THE REQUEST: Collect every line below that contains the string "size", matching case exactly.
___ RECORDS FOR THE TASK
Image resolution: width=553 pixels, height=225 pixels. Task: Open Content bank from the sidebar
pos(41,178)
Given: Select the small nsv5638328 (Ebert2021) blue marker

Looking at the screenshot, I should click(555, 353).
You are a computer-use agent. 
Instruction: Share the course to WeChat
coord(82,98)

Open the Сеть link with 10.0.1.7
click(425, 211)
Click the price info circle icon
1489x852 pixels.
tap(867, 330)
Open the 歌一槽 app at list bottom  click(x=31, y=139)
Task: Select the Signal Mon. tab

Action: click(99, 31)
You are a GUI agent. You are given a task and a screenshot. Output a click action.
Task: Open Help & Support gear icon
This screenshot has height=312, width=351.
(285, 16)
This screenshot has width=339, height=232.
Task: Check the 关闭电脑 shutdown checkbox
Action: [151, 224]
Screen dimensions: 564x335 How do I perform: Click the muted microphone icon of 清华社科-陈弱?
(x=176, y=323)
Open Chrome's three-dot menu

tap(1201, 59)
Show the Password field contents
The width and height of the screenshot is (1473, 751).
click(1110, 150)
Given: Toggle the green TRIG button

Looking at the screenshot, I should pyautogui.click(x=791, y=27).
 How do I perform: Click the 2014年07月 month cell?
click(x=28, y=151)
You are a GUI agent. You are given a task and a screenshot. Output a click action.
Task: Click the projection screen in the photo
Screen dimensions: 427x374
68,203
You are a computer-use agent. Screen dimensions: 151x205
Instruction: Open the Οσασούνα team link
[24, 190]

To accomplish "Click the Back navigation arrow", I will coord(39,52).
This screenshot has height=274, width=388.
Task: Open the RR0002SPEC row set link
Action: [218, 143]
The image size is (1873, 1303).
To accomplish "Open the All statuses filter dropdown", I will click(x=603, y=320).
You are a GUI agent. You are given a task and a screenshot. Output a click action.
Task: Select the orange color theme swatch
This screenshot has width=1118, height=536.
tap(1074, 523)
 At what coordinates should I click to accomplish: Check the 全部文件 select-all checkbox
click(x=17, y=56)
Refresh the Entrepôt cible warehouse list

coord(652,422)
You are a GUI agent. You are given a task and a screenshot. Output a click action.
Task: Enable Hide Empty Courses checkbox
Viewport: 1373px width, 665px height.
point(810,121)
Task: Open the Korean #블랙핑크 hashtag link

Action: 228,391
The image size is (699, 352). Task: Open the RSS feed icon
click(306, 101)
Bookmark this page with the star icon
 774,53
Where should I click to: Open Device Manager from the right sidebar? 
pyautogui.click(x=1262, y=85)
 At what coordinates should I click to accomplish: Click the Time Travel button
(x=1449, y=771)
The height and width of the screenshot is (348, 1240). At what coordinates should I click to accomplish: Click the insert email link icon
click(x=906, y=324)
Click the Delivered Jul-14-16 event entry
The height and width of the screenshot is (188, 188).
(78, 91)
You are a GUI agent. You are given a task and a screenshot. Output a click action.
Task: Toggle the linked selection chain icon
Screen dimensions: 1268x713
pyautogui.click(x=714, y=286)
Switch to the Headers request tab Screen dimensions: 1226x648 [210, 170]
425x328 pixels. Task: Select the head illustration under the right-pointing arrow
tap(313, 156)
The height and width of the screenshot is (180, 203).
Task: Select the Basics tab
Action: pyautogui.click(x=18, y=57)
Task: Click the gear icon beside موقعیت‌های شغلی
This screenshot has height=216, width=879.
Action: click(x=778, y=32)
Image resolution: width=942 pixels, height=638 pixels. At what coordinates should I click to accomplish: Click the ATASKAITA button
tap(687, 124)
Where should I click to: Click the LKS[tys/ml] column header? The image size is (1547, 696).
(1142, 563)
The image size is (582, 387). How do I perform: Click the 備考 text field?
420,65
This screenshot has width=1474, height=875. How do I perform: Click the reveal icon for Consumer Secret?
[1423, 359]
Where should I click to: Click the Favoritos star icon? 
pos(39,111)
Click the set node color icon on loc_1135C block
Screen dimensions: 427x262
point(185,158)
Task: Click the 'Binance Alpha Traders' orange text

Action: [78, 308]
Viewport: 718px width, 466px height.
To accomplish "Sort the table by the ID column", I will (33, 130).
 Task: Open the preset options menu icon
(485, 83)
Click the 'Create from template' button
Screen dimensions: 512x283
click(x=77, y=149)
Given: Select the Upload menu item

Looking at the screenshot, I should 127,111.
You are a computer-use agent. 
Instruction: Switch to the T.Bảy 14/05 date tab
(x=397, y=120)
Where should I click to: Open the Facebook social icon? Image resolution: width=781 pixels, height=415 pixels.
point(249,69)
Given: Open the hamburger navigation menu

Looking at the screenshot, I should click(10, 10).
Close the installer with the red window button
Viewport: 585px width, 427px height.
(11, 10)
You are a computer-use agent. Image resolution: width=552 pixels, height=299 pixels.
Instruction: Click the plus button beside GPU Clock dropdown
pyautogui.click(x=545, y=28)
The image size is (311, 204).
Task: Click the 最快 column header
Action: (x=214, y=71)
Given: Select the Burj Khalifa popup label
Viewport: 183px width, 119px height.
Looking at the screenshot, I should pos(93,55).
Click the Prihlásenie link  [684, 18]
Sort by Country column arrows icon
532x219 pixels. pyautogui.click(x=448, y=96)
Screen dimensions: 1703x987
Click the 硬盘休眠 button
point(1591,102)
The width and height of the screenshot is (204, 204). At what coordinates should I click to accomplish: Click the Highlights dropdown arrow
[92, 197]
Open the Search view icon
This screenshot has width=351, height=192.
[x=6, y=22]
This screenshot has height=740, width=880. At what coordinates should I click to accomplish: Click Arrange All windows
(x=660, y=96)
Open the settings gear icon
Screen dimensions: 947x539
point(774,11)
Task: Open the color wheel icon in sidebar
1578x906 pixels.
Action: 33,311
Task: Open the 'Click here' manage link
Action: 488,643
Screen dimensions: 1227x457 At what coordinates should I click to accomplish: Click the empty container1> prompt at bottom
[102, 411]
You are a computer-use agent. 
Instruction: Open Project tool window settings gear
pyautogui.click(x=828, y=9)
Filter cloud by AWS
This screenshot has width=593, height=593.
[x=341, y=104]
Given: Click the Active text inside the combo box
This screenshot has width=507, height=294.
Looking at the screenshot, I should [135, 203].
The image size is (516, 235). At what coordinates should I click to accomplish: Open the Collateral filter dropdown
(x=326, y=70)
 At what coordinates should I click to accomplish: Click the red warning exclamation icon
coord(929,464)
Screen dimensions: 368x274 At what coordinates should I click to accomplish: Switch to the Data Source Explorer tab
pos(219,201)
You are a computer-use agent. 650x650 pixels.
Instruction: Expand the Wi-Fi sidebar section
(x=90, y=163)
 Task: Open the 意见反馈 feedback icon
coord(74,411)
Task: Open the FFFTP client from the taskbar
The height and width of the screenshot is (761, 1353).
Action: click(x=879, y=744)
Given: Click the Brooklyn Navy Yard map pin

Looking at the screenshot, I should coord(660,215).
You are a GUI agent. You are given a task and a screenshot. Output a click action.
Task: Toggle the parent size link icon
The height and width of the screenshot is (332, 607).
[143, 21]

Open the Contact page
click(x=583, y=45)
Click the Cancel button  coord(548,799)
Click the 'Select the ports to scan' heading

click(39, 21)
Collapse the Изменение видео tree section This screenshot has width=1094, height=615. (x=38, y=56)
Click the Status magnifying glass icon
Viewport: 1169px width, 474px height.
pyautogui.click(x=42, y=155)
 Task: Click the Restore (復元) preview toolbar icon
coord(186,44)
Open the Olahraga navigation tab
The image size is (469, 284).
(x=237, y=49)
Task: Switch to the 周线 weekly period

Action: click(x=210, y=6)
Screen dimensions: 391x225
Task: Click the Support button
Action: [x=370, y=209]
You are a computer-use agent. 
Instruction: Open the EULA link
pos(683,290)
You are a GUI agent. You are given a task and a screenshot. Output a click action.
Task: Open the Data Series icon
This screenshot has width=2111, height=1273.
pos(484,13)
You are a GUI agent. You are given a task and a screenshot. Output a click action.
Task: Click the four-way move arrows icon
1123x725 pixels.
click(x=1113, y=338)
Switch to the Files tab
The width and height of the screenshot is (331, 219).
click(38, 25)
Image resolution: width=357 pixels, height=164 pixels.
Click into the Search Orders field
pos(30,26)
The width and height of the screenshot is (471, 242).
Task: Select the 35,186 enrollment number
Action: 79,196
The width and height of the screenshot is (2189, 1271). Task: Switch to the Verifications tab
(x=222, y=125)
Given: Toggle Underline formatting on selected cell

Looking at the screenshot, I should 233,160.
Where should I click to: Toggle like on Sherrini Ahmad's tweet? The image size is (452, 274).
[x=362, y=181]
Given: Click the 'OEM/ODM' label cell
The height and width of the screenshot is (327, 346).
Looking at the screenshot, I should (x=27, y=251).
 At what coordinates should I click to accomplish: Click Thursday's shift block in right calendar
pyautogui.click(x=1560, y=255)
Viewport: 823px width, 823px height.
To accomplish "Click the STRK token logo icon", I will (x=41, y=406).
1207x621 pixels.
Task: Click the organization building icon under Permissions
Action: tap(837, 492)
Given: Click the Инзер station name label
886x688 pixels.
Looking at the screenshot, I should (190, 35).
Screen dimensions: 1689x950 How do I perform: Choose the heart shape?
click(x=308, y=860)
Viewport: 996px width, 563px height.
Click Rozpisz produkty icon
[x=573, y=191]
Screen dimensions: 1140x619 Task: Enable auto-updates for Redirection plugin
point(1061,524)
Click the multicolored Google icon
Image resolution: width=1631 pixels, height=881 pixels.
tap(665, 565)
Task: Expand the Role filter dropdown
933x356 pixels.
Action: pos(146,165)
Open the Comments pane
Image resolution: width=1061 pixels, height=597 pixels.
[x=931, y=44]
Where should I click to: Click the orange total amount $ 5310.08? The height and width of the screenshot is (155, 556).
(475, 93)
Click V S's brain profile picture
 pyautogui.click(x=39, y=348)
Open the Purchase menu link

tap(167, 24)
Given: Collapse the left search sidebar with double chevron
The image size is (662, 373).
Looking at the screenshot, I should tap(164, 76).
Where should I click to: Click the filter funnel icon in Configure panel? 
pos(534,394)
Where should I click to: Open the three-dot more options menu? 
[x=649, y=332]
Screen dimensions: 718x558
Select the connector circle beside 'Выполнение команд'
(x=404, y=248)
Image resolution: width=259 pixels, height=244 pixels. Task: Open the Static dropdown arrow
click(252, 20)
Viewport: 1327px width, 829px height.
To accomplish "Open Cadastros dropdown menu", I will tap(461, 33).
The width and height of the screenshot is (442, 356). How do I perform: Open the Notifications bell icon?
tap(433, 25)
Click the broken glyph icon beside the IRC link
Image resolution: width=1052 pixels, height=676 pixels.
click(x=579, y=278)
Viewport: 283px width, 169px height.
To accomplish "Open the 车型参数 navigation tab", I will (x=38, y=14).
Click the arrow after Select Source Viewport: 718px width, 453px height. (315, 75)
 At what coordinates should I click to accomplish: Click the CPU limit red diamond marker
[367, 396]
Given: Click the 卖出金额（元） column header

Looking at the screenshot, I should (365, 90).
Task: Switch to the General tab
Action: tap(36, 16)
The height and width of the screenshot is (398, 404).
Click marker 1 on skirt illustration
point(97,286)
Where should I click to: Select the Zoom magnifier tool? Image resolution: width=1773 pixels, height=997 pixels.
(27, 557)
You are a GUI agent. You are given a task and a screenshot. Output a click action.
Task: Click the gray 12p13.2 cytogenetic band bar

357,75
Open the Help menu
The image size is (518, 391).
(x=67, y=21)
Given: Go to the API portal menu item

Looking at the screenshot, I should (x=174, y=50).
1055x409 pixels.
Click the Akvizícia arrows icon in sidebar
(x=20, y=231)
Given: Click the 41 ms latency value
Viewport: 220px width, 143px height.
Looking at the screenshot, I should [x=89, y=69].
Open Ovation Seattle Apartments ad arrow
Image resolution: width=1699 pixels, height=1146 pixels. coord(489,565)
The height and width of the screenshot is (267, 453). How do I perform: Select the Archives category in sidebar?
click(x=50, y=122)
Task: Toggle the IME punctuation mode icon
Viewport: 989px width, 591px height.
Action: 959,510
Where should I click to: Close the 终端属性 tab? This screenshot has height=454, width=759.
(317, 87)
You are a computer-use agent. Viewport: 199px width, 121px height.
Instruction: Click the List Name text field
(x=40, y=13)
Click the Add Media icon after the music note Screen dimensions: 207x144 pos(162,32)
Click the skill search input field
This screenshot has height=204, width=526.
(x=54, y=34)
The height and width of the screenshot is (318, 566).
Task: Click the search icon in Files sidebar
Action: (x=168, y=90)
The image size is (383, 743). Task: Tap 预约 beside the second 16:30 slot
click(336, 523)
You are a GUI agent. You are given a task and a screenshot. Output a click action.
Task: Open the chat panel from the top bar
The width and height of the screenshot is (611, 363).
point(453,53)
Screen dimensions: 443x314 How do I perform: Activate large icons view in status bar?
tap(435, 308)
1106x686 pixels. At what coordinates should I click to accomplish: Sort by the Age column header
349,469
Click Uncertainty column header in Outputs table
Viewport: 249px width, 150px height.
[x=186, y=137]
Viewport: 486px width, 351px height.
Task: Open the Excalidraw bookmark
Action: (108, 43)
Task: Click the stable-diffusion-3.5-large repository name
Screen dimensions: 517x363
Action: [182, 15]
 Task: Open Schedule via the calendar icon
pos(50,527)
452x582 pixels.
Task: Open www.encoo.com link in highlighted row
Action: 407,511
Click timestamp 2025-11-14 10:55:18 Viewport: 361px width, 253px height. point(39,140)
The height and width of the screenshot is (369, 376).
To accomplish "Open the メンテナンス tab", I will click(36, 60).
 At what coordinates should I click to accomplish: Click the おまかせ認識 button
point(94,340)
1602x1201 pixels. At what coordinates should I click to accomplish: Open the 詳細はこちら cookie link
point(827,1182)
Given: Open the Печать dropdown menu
______
RESULT OF THIS EXERCISE:
The image size is (1873, 1303).
The image size is (699, 352). Task: Open the RSS feed icon
Where should I click to: Click the LKS[tys/ml] column header? The image size is (1547, 696).
The image size is (582, 387). How do I perform: Click the 備考 text field?
The image size is (311, 204).
The image size is (516, 235). At what coordinates should I click to accomplish: Open the Collateral filter dropdown
Task: Toggle the parent size link icon
The image size is (469, 284).
Where should I click to: Toggle like on Sherrini Ahmad's tweet? The image size is (452, 274).
The image size is (662, 373).
The image size is (518, 391).
The image size is (383, 743). Task: Tap 预约 beside the second 16:30 slot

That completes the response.